Then, a couple weeks later, she called me and seemed fine. I called her two weeks ago, to ask her to have breakfast with me, and her husband said, "She died last night". I was so shocked, and so upset. Her husband said that she had been sick and didn't want anyone to see her, or know. I feel empty, and somewhat angry that she felt that she should suffer alone. I would have liked to have a chance to help her through a difficult time, and to say goodbye.
We will never be able to understand why people make the choices they make, but I guess they think they have reasons for making the choices they make. Still it is hard to accept that our friendships have to end and that we feel "shut out" of the process.
I feel guilty that I wasn't there for Lea, but it wasn't a choice I made.
We can reach out, but sometimes we will be rejected.

Debra said...

Oh Anon., I'm so sorry you lost your friend in this way. My condolences go out to you. It *is* hard accepting others' choices, especially without labeling them as right or wrong. I'm sure, though, that your friend appreciated that you reached out to her even though she didn't let you know. Thank-you for sharing your story. Blessings, Debra

Laura said...

Anon - I'm so sorry that you lost your friend!

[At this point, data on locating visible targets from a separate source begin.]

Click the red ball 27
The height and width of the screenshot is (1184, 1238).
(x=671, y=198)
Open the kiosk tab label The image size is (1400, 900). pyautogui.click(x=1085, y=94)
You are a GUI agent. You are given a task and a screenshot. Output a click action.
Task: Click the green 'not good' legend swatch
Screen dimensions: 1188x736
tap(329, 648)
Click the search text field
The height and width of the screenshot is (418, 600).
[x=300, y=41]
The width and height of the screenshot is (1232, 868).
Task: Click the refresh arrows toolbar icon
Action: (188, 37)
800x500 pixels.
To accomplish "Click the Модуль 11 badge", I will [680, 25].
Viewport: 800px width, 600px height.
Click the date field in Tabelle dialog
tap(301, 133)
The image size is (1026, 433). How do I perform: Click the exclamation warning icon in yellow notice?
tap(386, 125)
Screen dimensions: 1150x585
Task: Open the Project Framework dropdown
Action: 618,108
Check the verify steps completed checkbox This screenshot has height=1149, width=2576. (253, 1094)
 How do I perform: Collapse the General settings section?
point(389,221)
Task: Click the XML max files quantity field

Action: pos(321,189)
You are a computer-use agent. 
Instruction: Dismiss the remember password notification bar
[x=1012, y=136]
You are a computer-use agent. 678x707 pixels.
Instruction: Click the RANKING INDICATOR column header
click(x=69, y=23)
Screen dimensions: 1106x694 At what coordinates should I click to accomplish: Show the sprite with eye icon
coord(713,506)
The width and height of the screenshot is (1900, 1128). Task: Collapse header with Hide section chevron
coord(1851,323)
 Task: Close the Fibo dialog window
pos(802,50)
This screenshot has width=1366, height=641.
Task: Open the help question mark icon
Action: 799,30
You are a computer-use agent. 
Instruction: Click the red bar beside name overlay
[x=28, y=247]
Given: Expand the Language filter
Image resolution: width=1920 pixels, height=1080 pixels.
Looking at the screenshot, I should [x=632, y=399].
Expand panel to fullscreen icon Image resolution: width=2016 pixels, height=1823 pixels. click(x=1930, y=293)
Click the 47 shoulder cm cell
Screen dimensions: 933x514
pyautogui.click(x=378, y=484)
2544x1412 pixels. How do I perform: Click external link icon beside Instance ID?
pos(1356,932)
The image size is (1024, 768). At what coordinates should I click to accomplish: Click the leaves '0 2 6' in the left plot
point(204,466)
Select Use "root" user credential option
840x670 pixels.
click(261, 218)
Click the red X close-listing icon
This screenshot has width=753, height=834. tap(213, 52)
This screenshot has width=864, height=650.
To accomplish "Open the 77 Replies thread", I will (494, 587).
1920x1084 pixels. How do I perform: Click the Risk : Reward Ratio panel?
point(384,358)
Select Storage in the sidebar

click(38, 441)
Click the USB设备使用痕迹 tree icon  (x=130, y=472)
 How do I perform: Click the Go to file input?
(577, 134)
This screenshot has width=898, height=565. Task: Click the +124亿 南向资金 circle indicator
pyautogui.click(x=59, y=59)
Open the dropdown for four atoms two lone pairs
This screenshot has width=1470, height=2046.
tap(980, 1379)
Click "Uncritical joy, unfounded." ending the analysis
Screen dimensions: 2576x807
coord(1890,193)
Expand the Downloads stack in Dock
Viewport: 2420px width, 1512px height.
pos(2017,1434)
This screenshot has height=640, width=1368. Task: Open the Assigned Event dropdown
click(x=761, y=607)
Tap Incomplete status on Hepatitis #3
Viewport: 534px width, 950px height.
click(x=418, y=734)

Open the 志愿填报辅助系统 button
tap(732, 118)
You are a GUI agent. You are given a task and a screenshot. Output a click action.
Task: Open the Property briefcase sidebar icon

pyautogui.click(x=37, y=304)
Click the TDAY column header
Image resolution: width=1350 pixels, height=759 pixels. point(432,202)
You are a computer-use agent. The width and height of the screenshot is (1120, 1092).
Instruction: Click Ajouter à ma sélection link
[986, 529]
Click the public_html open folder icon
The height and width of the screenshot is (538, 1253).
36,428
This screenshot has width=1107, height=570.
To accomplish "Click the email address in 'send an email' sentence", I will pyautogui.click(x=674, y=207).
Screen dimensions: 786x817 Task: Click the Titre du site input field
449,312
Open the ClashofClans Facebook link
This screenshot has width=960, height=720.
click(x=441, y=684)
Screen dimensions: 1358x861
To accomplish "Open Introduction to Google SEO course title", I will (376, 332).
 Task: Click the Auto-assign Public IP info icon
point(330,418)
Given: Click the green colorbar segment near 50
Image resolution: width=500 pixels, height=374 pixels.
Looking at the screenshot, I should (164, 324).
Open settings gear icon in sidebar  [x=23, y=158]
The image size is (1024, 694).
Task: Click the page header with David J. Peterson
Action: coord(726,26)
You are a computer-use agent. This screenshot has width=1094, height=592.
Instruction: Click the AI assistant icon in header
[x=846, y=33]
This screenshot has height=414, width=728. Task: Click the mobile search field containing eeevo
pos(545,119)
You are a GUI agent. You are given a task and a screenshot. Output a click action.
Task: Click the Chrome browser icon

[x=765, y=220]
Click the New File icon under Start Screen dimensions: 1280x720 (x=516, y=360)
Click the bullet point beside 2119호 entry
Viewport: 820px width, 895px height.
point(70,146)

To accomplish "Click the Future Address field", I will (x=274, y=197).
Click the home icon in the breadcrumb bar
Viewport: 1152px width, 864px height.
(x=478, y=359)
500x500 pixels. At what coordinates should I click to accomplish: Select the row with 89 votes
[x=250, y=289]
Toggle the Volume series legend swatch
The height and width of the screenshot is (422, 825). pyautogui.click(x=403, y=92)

Both you and Debra have made me think about some long-time friends that I've been wondering about the past few years. I call, write, attempt to get together, etc. and I hear nothing from them. It's been really difficult to not take it personally. It's likely though that it could be a combination of things that have nothing to do with me.

Rodney Olsen said...

We can't be responsible for others' attitudes but it doesn't make it any easier when the curtain goes down on a friendship we've cherished.

I'm thankful for friends who understand the busyness of life and realise that we can't spend as much time together as we did in the past. They are the friends who make it feel like we're just continuing where we left off, even if the last time we got together was years ago.

Beth said...

Eating out of the garbage! That link was funny. And it made me think of your post too. Not that your post was garbage! No! That your friend's thinking was garbage.

My husband's next oldest sister is so much like this. It is so hard to be around her at times because she is always feeling guilty about this or that or the other thing. Sometimes I think she just likes to hear herself complain and sometimes I think she wants to hear someone affirm her. Almost like a negative attention getter. She is definitely depressed.

I love my s-i-l very much. She's a wonderful lady but she is so difficult to be around. And it is her own choice to be this way and think this way. I can't change her.

Yellowhouse Grandma said...

I so needed to read that tonight, and I know I am going to go through my week thinking about bags of cement. . . and it will help me to not pour that cement on myself. I am very much that way when it comes to my adult children and their problems. . .it's hard to not wonder what if. . . if'd been a better mother. . more demanding. . . etc.etc. Thanks Debra. It's been a very difficult weekend and I needed that boost. Looking to the Lord for rest and peace.